[Opening Input section]

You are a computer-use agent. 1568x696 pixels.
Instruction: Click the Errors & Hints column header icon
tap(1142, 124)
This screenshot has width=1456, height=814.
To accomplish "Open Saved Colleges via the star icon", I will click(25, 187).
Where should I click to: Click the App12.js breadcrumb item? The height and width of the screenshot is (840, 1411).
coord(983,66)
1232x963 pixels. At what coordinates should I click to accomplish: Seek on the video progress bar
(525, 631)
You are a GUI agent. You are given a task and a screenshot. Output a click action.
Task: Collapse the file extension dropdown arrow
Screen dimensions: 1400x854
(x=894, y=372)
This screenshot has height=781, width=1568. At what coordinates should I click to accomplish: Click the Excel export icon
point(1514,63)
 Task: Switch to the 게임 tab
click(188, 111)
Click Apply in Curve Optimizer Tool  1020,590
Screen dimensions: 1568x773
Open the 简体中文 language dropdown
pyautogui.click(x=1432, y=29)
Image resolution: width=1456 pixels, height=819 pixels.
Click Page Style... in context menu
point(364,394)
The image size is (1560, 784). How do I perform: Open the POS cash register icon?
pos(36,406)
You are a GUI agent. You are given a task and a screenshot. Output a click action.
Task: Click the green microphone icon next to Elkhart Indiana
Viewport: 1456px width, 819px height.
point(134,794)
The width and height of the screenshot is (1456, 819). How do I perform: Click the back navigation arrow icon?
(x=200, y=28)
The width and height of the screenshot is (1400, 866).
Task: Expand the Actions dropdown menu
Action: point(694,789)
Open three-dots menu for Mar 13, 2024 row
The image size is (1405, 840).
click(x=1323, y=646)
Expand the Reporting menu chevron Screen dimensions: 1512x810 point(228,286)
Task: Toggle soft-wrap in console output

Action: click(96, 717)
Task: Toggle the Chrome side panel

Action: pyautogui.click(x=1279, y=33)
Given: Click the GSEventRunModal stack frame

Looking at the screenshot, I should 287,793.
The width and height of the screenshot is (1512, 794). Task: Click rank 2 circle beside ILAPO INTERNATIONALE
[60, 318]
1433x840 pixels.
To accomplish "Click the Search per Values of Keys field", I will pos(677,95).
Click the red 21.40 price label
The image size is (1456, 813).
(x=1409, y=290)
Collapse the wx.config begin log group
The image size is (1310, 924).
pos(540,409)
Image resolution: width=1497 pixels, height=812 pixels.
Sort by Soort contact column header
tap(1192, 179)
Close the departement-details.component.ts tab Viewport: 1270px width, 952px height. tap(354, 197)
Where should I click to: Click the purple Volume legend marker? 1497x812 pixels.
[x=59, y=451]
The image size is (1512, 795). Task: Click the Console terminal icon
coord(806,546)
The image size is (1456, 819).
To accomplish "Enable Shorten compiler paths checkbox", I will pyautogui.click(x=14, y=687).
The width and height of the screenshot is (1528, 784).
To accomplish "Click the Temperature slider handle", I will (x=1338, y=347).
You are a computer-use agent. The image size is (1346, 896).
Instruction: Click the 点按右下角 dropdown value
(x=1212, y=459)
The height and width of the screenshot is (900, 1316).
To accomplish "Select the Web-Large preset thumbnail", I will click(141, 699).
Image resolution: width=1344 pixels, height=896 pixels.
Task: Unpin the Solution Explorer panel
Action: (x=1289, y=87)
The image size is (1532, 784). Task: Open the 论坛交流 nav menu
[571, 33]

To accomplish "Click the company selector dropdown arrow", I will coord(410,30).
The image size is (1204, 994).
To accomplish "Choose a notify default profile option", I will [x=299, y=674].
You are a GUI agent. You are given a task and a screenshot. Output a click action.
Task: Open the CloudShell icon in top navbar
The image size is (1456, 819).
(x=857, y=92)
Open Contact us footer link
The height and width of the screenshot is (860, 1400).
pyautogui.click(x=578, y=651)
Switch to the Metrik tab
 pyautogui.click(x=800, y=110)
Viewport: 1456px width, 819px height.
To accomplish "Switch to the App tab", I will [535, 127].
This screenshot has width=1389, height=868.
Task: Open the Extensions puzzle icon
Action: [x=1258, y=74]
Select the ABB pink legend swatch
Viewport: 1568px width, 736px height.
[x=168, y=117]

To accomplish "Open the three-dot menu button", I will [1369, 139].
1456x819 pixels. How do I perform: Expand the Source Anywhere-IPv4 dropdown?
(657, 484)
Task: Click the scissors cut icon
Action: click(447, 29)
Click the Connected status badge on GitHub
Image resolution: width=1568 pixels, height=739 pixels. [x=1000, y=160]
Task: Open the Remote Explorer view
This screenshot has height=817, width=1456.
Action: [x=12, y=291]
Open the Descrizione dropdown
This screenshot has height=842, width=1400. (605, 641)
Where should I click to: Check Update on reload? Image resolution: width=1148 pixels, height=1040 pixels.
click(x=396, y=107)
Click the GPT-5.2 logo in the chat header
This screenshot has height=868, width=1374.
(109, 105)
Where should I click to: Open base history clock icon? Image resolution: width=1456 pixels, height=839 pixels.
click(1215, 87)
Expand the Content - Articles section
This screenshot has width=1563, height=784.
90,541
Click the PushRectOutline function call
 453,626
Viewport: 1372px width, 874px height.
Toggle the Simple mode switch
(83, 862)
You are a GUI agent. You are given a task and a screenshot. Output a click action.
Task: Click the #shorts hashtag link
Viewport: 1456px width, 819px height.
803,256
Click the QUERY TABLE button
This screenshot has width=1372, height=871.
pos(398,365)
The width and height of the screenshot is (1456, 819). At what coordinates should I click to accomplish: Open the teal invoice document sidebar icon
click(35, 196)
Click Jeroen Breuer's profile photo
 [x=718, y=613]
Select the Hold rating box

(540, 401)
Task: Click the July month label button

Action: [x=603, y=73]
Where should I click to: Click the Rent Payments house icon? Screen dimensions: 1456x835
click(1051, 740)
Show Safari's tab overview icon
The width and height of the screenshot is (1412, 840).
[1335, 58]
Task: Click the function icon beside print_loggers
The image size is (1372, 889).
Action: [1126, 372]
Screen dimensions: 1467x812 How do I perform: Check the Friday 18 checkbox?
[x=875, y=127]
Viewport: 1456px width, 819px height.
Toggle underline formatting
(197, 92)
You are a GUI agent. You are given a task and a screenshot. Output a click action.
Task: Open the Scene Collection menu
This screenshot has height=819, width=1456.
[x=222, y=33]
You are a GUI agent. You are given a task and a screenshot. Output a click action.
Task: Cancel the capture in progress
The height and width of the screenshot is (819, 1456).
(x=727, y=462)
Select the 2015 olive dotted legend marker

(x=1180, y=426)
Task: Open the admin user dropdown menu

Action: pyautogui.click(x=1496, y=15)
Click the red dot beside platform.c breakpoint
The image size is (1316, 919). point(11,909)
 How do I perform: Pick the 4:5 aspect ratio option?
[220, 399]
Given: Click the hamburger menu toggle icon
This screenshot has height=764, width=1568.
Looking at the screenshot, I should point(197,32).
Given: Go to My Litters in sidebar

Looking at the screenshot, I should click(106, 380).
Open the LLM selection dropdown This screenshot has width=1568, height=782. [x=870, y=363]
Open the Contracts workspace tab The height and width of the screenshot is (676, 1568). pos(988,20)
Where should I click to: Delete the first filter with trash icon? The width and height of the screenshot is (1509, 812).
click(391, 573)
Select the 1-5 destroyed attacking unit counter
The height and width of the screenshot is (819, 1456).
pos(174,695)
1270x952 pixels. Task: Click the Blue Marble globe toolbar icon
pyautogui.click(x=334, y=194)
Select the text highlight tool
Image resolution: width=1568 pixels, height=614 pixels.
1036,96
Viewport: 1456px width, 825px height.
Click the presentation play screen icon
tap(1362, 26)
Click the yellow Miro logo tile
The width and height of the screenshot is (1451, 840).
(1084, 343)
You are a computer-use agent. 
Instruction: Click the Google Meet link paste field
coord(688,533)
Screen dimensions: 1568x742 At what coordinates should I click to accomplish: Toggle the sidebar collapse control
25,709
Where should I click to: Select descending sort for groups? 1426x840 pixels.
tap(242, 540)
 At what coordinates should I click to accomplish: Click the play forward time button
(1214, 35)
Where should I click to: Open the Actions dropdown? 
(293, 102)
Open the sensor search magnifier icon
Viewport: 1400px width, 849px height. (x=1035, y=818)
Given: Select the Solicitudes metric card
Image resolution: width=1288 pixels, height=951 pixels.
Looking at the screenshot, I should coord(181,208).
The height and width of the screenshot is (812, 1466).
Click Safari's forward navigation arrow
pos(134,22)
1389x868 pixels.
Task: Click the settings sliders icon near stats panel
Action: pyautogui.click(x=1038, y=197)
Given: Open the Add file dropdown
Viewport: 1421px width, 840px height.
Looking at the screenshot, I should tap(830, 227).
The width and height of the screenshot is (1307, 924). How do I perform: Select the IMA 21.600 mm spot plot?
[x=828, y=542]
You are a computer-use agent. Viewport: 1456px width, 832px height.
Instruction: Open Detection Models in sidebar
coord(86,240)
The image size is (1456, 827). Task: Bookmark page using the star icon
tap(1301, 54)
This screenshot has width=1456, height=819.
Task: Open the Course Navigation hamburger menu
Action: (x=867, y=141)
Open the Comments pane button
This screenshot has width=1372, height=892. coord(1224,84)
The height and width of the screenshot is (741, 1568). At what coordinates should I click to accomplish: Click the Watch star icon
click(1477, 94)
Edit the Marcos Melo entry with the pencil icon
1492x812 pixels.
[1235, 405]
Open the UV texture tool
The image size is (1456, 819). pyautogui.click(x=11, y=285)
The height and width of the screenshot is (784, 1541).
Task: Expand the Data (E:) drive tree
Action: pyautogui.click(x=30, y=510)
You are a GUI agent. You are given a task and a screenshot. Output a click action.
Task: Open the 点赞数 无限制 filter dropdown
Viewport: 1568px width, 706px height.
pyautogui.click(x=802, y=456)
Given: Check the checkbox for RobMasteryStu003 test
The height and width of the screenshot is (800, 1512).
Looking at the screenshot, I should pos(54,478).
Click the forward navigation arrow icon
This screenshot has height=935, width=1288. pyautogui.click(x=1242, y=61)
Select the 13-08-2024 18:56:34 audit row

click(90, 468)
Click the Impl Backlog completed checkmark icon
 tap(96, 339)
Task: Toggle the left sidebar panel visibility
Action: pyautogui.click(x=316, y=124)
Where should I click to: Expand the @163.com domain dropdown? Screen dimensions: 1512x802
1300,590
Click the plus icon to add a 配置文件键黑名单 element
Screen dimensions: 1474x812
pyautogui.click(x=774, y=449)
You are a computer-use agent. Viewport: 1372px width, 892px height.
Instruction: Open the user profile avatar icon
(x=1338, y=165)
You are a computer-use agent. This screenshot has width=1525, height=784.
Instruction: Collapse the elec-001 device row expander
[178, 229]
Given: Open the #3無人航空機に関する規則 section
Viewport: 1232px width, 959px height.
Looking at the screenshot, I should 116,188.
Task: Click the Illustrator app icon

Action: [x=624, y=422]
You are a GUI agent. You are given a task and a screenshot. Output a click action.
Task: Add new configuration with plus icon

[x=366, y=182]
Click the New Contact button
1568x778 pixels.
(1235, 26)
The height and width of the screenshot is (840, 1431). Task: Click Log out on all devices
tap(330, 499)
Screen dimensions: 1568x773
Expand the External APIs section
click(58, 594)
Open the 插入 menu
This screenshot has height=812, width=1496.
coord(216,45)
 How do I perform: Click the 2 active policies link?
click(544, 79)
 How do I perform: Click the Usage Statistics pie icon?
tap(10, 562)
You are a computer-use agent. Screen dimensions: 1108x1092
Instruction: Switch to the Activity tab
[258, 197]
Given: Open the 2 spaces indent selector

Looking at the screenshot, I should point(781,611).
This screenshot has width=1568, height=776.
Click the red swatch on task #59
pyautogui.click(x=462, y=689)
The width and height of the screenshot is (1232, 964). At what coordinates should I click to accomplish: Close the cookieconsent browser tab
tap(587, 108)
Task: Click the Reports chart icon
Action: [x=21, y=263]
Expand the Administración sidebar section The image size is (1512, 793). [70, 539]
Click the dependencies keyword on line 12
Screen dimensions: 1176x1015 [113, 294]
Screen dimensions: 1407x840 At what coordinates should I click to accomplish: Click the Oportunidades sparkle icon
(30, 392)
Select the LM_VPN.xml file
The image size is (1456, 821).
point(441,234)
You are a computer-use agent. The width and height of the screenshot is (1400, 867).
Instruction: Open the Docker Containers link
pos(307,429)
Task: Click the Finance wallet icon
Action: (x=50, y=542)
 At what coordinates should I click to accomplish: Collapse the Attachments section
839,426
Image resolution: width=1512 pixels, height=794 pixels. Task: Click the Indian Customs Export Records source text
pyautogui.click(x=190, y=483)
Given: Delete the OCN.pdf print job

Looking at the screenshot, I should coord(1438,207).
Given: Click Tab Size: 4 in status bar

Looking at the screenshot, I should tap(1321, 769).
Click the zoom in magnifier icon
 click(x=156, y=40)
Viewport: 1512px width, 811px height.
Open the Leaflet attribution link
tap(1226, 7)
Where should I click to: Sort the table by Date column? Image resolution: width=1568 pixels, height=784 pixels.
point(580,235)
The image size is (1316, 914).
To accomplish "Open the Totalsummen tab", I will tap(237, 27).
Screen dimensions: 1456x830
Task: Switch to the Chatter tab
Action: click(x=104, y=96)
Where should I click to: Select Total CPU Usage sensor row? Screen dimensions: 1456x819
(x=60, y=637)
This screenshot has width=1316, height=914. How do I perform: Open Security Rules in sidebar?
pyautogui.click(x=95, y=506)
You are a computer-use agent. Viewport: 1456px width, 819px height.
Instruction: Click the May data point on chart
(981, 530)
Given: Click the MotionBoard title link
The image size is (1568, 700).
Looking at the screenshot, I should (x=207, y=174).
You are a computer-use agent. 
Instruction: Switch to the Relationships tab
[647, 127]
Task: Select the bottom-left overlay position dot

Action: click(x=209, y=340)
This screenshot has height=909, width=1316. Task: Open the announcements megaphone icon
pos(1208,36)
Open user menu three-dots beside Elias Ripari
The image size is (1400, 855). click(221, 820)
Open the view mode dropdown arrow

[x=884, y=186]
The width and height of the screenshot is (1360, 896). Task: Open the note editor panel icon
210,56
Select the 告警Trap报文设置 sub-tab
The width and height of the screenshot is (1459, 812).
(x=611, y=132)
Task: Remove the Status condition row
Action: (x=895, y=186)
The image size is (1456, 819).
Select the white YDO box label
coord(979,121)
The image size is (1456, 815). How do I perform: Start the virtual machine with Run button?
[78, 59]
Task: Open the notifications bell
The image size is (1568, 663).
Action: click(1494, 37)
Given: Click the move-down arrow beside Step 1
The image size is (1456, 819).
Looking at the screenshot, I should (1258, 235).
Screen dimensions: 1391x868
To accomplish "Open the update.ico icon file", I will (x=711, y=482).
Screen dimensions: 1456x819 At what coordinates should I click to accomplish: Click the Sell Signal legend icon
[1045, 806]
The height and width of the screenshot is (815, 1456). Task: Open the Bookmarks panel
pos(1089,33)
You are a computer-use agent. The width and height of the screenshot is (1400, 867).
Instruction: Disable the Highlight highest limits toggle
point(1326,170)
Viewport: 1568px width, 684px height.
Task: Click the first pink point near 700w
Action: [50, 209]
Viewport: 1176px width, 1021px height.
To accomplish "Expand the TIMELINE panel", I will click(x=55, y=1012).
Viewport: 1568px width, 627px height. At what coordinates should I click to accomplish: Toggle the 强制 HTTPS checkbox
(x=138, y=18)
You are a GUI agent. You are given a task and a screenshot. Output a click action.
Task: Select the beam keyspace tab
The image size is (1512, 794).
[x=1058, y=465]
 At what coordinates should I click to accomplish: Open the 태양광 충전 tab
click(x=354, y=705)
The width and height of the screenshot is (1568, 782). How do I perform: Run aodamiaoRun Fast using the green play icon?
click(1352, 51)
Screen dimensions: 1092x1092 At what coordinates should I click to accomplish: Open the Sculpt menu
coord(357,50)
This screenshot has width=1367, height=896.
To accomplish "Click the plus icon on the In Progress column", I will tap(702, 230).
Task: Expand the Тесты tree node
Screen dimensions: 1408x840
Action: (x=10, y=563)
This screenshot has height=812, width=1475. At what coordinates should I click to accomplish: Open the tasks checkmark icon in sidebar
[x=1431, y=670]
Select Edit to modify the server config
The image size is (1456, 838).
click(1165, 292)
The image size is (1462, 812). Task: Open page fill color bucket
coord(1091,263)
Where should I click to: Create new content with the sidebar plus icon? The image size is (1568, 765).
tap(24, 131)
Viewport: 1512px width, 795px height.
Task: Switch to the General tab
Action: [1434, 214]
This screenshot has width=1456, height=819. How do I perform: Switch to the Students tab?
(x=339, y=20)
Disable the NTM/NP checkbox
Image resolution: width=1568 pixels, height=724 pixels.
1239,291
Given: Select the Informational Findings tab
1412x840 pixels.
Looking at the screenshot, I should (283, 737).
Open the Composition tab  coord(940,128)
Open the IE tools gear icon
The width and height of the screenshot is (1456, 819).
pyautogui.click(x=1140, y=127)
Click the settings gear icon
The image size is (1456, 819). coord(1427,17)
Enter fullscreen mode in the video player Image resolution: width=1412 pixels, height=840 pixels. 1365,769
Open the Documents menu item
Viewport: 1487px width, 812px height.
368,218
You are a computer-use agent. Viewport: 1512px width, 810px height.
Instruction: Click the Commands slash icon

[Closing Input section]

» **Assigned task**:
Lines in the data that hold "computer" must be located and copied.

» **Answer space**:
You are a computer-use agent. 1568x696 pixels.
You are a computer-use agent. The image size is (1346, 896).
You are a computer-use agent. 
You are a computer-use agent. Viewport: 1456px width, 832px height.
You are a computer-use agent. Viewport: 1372px width, 892px height.
You are a computer-use agent. This screenshot has width=1525, height=784.
You are a computer-use agent. Screen dimensions: 1108x1092
You are a computer-use agent. The width and height of the screenshot is (1400, 867).
You are a computer-use agent. Viewport: 1456px width, 819px height.
You are a computer-use agent. 
You are a computer-use agent. The width and height of the screenshot is (1400, 867).
You are a computer-use agent. Viewport: 1512px width, 810px height.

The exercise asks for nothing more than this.